What is Girls State?
Girls State is a mock-government event for young women in high school, and the American Legion Auxiliary sponsors it. They split delegates into cities, counties, and political parties. Throughout the week, girls make speeches, campaign, and are elected to a number of positions. Positions include county sheriff, mayor, and the highest position: governor.
What Did Delegates Have to Say About Girls State?
Other delegates in my city, named Lurleen after Alabama’s first female governor, had a lot of positive things to say about their week at Girls State. One delegate said, “It taught me, without me even knowing, to be confident in myself.”
Another delegate said, “It is a blessing to be chosen to be here. It’s truly been a life-changing experience.”
My Campaign Platform
I decided before I arrived on campus that I was going to run for governor. First, I created a platform for my campaign, ordered business cards, and created an Instagram account so that the other delegates could learn about my platform. My campaign focused on women’s right to choose, closing the Alabama gender wage gap, and providing more accessible childcare for mothers. I wrote five new bills, developed plans to execute those ideas, and tried to learn everything I could about those subjects. It didn’t take long for me to doubt that my approach was going to be a good fit for Girls State.
Girls State’s Immediate Emphasis on Religion
On the first night on campus, after a couple of speakers, we had an evening devotional. This was something that I was not completely comfortable with, as I am someone who does not consider myself religious. What I didn’t know at the time was that the devotional was only the beginning of a week-long emphasis on Christian religion by the speakers and the vast majority of the other delegates. Girls State didn’t feel as much like a mock-government exercise as it did a government-themed Vacation Bible School.
I have yet to understand the focus on religion at what should be a program that is accepting of Alabama girls of all faiths. The constitutional concept of the separation of church and state was not a consideration at Girls State. Many of the speaking guests, and almost all of the delegates emphasized their Christian values at every opportunity.
To be fair, I did not meet many girls who were as openly uncomfortable with the devotionals and religious emphasis as I was. In fact, most delegates seemed to be happy to be around other religious young women. For example, one delegate talked to me a little about her religious beliefs. She said, “God is something that I’ve been raised with and I’ve grown to know what that means to me and who he is.”
I, of course, have great respect for other people’s Christian beliefs. But I also believe that such respect should extend to those with different forms of faith, and to those with no faith at all.
Unequal Dress-Code Expectations
In addition to the focus on faith, another unsettling feature of Girls State was the expectation on how the delegates dressed. They required delegates to wear business professional attire everyday. In contrast, Alabama Boys State wore jeans and a Boys State t-shirt for almost every occasion. After the pandemic year, my wardrobe became pretty limited. My family had to spend hundreds of dollars on clothing for the week.
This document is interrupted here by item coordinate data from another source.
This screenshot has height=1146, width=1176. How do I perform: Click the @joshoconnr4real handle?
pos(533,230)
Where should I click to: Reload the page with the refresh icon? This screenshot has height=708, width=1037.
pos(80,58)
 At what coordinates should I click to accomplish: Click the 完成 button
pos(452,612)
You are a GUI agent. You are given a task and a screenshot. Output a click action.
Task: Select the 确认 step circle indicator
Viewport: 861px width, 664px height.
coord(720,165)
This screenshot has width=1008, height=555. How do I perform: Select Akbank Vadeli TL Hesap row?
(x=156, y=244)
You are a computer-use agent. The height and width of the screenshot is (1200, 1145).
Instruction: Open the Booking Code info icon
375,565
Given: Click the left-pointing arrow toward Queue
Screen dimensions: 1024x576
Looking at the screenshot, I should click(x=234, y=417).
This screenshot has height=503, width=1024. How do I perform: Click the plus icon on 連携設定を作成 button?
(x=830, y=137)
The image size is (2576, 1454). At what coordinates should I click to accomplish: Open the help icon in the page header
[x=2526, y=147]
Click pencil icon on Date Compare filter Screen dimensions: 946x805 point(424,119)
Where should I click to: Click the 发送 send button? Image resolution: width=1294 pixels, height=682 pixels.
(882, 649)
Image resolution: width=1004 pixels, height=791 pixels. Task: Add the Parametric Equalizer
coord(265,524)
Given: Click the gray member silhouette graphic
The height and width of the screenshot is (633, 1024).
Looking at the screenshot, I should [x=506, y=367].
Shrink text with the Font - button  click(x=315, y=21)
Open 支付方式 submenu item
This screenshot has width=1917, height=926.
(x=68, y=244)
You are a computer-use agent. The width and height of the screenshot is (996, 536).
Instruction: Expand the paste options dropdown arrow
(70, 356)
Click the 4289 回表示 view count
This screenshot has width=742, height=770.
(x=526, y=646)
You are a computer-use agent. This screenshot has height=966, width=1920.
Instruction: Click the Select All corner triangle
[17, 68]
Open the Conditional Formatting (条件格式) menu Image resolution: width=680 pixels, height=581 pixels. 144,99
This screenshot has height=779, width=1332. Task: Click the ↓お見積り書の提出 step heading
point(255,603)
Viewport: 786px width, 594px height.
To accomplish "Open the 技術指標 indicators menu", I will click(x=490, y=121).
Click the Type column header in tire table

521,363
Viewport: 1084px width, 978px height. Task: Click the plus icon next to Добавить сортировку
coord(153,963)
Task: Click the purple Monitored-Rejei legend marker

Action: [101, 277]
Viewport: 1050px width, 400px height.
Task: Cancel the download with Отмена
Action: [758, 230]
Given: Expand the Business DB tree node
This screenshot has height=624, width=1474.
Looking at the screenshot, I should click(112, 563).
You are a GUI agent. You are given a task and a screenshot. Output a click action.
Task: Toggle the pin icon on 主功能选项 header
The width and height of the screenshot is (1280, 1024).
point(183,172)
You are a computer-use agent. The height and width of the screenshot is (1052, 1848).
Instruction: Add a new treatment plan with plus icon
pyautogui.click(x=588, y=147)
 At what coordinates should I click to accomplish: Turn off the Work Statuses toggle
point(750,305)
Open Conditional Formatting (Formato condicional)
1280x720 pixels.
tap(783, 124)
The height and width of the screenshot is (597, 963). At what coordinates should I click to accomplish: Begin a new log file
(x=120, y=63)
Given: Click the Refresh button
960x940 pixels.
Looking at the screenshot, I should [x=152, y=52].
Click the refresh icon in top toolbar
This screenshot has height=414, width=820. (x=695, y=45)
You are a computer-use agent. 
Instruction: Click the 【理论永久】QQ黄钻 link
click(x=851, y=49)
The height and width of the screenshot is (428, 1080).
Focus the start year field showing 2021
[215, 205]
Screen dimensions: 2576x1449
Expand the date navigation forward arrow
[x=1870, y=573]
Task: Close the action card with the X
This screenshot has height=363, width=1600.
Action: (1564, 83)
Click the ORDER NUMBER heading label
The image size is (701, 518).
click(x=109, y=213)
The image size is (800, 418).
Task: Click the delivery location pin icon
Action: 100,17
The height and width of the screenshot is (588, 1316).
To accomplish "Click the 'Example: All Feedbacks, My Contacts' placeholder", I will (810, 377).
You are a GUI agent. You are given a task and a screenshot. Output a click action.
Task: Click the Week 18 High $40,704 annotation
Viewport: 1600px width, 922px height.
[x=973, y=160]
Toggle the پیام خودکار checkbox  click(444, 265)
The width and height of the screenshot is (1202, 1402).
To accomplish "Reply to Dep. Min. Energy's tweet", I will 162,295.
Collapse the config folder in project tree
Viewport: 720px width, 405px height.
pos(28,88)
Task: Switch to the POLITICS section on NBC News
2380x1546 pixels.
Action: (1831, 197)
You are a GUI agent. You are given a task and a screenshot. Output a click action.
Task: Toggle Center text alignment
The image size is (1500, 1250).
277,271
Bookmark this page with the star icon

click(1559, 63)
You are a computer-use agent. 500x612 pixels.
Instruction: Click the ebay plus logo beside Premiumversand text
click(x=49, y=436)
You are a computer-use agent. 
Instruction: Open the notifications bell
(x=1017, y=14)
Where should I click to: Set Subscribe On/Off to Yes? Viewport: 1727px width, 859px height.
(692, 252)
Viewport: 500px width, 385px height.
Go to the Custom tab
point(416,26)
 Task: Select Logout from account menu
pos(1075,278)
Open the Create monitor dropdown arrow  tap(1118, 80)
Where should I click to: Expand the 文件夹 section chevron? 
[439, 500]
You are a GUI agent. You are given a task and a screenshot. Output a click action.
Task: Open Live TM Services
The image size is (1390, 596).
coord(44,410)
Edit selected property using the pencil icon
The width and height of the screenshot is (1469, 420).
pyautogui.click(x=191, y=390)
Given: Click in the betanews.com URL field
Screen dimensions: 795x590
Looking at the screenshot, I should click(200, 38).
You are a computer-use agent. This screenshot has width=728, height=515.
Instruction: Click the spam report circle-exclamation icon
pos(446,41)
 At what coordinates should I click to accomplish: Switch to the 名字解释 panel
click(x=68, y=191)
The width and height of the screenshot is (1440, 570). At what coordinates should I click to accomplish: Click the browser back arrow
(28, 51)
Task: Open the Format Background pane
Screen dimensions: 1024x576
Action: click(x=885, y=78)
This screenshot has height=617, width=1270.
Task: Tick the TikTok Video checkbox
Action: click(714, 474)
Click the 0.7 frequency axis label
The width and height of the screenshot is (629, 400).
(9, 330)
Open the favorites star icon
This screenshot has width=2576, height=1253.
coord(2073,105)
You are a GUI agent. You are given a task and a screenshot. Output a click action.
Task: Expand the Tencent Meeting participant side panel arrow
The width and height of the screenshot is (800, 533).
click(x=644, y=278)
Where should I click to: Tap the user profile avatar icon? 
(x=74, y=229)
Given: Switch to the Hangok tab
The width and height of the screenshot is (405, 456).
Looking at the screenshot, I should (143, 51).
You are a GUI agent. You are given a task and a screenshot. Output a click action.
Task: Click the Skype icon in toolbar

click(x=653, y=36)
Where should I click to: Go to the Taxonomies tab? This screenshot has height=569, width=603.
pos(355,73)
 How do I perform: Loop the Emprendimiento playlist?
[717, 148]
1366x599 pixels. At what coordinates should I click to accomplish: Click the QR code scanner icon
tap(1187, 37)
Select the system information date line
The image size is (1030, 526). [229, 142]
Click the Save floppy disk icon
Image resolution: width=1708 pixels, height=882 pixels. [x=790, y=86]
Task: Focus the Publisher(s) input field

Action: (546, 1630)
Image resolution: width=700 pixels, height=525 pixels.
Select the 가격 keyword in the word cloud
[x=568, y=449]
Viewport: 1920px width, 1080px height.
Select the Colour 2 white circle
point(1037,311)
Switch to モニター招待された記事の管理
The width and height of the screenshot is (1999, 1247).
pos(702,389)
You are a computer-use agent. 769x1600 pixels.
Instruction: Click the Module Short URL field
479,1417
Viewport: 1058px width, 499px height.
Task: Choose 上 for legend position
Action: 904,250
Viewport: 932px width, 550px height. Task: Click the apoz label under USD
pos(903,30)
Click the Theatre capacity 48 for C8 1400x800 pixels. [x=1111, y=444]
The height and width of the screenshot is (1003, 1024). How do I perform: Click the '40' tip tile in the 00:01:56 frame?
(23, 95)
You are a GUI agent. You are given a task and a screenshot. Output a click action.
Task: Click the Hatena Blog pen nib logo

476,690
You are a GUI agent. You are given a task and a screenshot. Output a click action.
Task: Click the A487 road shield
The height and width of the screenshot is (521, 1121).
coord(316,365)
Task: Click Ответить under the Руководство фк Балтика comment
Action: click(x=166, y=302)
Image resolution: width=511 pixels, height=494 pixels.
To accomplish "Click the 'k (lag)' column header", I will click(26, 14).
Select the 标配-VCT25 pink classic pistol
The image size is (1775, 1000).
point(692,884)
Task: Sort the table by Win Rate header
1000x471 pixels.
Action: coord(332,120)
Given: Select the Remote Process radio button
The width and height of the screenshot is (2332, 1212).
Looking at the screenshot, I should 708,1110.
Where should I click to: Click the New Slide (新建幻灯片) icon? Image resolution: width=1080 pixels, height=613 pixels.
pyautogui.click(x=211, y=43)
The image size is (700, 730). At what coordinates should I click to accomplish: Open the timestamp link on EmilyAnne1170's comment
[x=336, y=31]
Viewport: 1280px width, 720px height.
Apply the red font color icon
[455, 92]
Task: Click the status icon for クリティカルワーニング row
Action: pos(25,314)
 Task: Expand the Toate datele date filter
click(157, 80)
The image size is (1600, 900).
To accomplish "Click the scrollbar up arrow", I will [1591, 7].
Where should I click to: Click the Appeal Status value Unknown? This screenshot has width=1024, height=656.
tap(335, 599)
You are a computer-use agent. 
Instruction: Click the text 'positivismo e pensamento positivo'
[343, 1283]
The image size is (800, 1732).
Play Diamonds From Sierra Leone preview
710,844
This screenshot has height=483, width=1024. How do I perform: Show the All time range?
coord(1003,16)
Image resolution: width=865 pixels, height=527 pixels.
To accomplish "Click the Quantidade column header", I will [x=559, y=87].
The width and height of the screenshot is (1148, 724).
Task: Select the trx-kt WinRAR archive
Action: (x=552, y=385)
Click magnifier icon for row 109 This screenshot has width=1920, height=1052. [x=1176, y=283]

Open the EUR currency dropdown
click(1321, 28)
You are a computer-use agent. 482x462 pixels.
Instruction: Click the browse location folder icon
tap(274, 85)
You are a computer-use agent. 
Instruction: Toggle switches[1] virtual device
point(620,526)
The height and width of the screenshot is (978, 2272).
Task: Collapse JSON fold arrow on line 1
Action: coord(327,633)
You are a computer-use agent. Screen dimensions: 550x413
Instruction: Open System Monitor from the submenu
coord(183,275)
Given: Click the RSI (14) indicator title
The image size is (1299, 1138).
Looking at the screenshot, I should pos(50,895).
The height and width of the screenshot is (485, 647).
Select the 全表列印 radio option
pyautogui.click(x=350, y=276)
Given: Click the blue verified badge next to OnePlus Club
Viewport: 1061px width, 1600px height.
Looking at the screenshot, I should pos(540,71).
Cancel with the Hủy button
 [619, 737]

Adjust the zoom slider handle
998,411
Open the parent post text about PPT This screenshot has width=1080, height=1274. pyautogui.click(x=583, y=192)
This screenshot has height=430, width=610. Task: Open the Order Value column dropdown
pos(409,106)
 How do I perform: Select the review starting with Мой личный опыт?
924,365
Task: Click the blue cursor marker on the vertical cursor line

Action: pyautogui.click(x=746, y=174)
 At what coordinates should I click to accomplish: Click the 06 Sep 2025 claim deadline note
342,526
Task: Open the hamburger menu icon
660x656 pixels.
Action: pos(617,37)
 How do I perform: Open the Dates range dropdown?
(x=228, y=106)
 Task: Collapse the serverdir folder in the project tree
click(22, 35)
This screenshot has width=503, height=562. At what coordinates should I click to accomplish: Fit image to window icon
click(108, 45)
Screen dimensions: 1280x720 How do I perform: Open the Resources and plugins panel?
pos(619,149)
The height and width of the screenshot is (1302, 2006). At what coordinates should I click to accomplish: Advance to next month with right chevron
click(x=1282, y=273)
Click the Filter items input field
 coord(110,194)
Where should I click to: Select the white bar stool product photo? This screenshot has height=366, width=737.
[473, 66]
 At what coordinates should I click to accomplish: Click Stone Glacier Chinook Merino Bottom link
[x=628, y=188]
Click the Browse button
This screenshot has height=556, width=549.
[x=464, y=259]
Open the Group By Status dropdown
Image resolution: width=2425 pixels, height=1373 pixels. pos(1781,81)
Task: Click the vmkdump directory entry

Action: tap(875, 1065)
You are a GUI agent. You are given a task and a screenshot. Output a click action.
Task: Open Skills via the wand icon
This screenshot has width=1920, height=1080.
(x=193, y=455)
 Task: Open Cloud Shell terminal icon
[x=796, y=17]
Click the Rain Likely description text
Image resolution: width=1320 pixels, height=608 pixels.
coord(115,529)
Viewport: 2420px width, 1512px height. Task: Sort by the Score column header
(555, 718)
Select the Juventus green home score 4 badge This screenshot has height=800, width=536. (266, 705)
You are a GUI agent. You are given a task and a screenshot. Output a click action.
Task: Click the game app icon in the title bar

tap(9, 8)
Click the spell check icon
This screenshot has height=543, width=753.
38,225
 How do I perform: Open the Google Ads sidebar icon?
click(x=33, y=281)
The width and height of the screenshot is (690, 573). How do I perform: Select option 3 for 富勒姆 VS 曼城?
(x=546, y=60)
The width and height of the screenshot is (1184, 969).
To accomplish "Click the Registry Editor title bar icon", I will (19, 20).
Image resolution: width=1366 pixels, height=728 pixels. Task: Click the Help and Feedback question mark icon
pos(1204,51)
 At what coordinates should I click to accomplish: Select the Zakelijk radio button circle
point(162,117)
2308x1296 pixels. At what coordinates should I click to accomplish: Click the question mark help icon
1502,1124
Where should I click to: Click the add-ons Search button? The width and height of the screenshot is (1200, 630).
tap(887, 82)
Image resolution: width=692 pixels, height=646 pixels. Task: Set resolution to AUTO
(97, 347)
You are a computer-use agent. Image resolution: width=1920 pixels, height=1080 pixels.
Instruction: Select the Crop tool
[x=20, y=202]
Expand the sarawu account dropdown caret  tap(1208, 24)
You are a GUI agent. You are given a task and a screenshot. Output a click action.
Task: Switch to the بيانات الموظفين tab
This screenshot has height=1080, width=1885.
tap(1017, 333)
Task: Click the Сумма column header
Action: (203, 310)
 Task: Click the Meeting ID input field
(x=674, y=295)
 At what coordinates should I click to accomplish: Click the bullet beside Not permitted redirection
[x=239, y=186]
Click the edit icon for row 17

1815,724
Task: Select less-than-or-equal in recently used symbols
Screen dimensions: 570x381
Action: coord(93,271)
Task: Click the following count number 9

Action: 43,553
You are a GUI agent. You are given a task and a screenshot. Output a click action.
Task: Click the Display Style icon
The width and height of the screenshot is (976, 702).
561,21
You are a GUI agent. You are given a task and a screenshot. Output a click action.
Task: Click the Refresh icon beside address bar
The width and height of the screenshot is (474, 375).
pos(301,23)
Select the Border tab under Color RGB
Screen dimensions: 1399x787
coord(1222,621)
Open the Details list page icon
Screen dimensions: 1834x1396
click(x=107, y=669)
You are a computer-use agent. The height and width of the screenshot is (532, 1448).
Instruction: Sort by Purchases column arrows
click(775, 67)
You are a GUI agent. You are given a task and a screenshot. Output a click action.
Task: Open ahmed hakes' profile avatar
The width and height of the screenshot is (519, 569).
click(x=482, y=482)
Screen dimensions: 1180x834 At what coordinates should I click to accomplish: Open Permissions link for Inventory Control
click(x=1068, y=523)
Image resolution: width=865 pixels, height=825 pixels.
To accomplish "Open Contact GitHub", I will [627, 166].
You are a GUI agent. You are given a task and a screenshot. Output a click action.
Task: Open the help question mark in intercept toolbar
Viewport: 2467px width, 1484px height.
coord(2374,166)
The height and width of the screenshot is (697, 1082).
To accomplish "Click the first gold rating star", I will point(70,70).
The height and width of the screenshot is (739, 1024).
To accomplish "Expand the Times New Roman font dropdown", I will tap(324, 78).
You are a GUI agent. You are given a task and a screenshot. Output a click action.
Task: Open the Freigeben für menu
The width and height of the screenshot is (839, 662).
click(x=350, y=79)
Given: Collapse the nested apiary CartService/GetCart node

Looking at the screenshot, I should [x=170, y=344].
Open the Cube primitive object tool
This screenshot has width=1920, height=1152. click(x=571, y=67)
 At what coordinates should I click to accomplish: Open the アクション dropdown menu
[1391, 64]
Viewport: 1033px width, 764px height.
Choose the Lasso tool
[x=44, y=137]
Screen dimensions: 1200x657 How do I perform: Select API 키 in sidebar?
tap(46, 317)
I imagine that for many girls in Alabama, such an expensive dress code could make attending Girls State impossible. Usually, I wouldn’t have been worried about how my outfits compared with the other delegates’. However, I knew that the delegates would take my appearance into consideration since I was running for governor. This is something that I’m sure does not happen at Boys State.
The Prom Dress Inauguration
In addition to the daily dress expectations, they encouraged delegates to wear a “prom dress” for the inauguration dinner. In addition to adding to the expense, the requirement gave the inauguration the appearance of a beauty pageant. I mean, Kamala Harris didn’t wear a prom dress for her inauguration as Vice President. She wore a professional and appropriate business suit. I enjoy dressing up and going to prom as much as anybody. Even so, young women need to know that they don’t have to meet the traditional standard of beauty to hold powerful positions.
Teaching young women how to run for office is important. However, emphasizing their differences from men, excluding those who don’t share Christian beliefs, and focusing on their appearance rather than their character and ideas can be hurtful.
My Conclusions on Girls State
I lost the race for governor. As a matter of fact, my campaign didn’t get farther than the party primaries. I don’t know if it was my liberal platform, my focus on policy details, or my tendency to talk too much. Here’s to hoping that it wasn’t because of the way I dressed or my lack of enthusiasm for the devotionals. I congratulate the girls who went on to win all of the races. I think they will do a great job representing Alabama.
Girls State almost has it. They’ve almost figured out how to prepare Alabama’s finest young women to get involved in the state’s government. Instead, their program threatens to alienate women. It reinforces sometimes harmful religious values. It discourages those of us who are already interested in running. Girls State can and should do better.